> **WHAT THE TASK ASKS**:
Find the line with "Task: Open the Orders inbox icon". Transcribe it and each later line of the data exactly, up to and including the last.

[Stored items]

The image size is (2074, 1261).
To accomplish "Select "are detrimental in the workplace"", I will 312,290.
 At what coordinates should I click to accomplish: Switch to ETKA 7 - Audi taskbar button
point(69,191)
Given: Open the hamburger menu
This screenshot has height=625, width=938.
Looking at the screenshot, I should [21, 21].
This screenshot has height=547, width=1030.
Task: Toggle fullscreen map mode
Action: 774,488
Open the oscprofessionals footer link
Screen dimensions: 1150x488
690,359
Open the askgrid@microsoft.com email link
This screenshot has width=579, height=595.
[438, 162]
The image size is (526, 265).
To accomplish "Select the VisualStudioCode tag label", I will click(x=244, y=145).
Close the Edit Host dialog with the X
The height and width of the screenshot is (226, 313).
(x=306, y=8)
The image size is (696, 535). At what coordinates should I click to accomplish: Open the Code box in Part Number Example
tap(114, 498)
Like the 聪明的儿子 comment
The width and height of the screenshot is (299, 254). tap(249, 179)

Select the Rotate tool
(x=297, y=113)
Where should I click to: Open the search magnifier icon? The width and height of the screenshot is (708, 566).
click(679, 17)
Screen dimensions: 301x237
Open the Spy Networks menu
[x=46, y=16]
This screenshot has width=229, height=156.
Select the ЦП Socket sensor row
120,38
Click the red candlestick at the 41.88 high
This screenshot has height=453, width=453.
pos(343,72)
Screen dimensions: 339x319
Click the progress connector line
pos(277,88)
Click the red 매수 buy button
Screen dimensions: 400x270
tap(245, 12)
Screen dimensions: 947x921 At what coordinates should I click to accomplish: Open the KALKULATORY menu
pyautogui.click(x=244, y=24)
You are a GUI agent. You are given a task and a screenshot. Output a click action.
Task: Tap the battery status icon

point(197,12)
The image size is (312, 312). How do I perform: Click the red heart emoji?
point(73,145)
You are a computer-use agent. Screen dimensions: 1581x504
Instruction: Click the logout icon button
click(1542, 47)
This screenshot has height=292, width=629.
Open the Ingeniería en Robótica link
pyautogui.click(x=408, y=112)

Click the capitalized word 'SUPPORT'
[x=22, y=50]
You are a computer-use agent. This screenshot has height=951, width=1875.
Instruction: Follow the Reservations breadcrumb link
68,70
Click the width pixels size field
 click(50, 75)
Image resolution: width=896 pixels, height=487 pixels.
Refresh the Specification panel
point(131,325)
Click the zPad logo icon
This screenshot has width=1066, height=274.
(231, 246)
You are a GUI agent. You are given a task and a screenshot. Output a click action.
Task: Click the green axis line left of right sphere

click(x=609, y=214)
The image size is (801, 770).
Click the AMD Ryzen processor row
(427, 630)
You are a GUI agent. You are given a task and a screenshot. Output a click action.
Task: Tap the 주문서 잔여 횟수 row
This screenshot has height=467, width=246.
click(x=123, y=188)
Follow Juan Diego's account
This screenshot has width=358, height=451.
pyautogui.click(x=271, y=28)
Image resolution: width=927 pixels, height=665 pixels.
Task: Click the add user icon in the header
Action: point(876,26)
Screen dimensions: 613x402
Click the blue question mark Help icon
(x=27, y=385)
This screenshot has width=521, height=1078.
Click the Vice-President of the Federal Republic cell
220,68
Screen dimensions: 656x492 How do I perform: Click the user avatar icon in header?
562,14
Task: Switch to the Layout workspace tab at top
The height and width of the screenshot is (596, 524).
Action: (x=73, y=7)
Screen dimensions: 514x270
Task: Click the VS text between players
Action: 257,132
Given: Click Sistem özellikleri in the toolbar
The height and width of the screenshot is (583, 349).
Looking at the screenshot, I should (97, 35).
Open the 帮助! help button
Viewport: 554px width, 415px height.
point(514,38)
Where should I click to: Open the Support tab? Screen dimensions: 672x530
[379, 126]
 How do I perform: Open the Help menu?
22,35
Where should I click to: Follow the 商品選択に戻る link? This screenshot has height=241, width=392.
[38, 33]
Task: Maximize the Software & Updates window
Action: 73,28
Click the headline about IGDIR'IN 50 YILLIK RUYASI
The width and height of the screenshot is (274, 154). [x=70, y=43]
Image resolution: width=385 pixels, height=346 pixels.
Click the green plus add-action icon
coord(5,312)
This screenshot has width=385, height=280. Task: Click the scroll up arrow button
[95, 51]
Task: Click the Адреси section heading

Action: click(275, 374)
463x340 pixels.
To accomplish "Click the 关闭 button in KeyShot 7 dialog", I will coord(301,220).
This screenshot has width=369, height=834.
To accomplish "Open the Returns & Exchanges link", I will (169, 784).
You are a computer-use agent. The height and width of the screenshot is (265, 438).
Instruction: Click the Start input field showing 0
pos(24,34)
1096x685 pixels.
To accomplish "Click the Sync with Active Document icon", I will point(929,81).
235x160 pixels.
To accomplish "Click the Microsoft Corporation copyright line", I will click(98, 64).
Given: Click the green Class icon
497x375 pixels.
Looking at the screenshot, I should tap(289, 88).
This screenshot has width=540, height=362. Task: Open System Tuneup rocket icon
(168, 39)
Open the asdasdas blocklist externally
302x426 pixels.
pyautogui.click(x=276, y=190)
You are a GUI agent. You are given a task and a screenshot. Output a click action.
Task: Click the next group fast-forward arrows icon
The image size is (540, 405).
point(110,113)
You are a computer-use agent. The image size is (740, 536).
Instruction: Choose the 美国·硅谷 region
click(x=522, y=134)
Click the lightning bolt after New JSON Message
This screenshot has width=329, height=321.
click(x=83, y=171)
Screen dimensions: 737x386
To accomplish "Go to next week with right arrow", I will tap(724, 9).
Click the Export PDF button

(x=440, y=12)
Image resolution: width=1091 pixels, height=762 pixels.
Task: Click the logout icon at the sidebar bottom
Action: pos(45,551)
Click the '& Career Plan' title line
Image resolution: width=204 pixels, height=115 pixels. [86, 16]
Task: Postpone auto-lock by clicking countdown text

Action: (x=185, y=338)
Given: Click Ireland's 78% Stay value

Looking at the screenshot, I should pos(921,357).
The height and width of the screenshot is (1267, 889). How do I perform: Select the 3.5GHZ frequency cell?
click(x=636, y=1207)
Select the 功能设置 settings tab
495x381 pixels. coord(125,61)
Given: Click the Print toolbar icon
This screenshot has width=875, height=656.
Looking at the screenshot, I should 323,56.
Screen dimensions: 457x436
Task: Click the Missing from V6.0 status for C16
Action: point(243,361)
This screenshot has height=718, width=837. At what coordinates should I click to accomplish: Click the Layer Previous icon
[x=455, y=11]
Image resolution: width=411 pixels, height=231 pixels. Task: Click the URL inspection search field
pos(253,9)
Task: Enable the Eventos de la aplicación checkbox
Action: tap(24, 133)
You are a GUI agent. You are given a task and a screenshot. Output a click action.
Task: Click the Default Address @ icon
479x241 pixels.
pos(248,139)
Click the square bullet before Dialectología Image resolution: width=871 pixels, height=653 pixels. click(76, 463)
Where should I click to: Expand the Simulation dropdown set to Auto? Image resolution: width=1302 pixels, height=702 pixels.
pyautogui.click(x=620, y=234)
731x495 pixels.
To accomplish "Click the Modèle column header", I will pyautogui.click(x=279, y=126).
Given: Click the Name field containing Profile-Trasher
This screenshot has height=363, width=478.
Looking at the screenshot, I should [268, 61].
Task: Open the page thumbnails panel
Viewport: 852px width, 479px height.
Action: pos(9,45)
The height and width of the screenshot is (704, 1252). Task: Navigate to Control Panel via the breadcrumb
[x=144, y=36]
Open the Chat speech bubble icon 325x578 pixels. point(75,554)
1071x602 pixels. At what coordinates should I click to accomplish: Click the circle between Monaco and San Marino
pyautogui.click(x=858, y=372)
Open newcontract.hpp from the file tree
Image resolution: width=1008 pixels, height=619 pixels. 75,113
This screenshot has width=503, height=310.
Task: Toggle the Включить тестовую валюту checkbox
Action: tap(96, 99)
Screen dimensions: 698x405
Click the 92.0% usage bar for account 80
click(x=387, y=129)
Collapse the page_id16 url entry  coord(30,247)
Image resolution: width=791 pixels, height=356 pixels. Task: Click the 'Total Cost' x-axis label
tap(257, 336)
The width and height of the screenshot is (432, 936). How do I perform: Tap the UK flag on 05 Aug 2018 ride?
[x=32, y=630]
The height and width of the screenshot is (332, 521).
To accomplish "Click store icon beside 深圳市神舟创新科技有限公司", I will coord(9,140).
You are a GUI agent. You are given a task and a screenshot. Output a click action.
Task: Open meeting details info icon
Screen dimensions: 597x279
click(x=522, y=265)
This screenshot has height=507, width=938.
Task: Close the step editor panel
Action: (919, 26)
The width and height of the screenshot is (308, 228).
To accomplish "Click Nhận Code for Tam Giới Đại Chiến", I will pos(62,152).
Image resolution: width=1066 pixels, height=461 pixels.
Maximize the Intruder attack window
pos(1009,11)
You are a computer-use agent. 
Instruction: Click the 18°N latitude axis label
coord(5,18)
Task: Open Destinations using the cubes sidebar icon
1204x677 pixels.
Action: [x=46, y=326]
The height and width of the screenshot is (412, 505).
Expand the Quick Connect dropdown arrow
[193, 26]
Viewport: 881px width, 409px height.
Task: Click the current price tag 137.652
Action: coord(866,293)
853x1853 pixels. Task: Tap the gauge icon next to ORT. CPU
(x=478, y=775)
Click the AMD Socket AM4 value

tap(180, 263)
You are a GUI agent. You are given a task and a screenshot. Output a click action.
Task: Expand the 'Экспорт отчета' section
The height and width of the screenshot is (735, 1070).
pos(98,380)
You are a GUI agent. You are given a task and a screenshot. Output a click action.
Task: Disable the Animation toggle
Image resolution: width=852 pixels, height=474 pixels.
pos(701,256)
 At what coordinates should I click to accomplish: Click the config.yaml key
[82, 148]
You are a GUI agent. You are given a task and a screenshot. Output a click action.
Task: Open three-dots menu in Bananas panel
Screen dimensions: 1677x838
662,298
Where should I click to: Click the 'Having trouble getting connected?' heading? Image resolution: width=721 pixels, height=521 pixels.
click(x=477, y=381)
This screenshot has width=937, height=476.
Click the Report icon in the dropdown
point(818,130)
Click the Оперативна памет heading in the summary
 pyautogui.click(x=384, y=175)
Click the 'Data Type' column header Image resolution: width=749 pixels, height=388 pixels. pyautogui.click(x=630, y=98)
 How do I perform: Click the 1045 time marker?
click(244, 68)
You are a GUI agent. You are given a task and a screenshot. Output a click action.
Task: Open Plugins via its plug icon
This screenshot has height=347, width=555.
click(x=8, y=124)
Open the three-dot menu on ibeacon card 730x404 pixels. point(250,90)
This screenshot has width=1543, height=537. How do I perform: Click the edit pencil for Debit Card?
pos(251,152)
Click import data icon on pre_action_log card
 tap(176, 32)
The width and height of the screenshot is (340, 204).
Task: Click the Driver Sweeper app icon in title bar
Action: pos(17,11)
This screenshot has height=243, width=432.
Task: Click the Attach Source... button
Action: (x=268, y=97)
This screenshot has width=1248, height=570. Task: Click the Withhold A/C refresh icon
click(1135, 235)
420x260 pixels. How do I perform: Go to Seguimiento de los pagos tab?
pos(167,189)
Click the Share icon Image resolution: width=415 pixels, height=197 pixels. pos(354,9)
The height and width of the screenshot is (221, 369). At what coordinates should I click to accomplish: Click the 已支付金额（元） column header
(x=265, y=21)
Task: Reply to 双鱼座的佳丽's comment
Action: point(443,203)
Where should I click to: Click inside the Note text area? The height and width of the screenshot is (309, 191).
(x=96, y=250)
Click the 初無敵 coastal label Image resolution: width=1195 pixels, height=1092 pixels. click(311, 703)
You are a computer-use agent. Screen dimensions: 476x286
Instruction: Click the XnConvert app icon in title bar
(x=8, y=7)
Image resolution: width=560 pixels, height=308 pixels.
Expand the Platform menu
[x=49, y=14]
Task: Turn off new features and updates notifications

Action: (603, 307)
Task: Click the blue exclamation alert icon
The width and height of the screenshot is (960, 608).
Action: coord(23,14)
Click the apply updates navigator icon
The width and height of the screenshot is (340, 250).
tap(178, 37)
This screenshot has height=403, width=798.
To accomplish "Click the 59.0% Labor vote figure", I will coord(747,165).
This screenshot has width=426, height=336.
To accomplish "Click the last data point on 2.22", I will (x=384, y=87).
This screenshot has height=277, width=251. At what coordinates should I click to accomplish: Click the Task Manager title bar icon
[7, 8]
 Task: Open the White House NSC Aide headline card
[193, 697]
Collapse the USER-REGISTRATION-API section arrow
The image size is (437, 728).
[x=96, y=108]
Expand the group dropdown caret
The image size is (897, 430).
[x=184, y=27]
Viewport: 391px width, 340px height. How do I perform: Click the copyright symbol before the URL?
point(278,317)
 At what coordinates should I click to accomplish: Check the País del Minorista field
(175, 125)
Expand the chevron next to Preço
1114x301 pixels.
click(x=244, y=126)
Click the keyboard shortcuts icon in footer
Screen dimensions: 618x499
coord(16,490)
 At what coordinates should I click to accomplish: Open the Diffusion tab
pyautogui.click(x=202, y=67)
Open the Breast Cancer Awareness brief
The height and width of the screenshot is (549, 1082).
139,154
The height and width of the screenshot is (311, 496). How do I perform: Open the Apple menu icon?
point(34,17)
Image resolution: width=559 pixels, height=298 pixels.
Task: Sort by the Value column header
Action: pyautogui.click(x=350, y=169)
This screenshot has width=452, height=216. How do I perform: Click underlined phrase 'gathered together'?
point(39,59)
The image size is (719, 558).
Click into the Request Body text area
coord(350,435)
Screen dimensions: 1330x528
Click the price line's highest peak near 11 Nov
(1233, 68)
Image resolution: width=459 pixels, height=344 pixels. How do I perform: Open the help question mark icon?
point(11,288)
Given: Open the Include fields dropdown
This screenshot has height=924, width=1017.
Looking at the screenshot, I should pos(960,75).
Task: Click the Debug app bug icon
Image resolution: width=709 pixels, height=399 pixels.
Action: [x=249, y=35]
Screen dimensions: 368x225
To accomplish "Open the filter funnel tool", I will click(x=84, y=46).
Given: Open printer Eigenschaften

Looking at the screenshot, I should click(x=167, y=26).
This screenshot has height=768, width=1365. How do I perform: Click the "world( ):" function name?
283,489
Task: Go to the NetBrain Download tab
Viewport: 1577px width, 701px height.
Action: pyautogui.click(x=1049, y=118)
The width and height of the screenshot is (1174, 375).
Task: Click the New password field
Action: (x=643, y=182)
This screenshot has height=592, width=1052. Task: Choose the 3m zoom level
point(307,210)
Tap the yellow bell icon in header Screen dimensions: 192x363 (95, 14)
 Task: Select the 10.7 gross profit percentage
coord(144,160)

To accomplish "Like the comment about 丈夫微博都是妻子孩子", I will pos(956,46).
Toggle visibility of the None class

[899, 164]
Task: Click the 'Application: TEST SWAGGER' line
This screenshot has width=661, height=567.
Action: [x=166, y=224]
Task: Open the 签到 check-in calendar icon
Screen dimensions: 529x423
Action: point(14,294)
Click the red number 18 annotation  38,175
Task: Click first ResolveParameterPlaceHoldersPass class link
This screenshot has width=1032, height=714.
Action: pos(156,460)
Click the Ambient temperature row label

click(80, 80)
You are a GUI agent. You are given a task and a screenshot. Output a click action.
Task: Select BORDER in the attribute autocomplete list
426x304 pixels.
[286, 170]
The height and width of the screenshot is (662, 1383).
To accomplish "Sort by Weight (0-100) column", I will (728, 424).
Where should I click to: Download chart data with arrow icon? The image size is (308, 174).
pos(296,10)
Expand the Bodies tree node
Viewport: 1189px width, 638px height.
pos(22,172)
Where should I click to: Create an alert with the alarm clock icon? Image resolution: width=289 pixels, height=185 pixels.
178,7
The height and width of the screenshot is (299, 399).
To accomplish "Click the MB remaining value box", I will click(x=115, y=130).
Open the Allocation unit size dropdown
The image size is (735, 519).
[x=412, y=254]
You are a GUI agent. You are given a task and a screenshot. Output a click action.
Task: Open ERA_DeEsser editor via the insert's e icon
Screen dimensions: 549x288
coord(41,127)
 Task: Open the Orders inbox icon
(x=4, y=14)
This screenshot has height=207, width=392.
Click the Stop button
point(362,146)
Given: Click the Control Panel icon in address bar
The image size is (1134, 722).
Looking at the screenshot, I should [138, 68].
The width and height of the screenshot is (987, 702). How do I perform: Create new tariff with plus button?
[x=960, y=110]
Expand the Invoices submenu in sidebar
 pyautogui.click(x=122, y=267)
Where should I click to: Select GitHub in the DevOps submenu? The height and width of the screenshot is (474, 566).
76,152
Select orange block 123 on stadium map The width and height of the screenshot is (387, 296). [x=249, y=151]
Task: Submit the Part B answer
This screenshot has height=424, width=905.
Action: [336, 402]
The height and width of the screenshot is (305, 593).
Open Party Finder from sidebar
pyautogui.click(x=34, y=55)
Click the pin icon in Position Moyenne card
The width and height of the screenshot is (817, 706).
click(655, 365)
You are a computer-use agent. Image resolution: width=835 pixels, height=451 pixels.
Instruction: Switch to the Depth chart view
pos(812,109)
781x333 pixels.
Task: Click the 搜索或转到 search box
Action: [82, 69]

> **SOLUTION BELOW**:
 Task: Open the Orders inbox icon
(x=4, y=14)
This screenshot has height=207, width=392.
Click the Stop button
point(362,146)
Given: Click the Control Panel icon in address bar
The image size is (1134, 722).
Looking at the screenshot, I should [138, 68].
The width and height of the screenshot is (987, 702). How do I perform: Create new tariff with plus button?
[x=960, y=110]
Expand the Invoices submenu in sidebar
 pyautogui.click(x=122, y=267)
Where should I click to: Select GitHub in the DevOps submenu? The height and width of the screenshot is (474, 566).
76,152
Select orange block 123 on stadium map The width and height of the screenshot is (387, 296). [x=249, y=151]
Task: Submit the Part B answer
This screenshot has height=424, width=905.
Action: [336, 402]
The height and width of the screenshot is (305, 593).
Open Party Finder from sidebar
pyautogui.click(x=34, y=55)
Click the pin icon in Position Moyenne card
The width and height of the screenshot is (817, 706).
click(655, 365)
You are a computer-use agent. Image resolution: width=835 pixels, height=451 pixels.
Instruction: Switch to the Depth chart view
pos(812,109)
781x333 pixels.
Task: Click the 搜索或转到 search box
Action: [82, 69]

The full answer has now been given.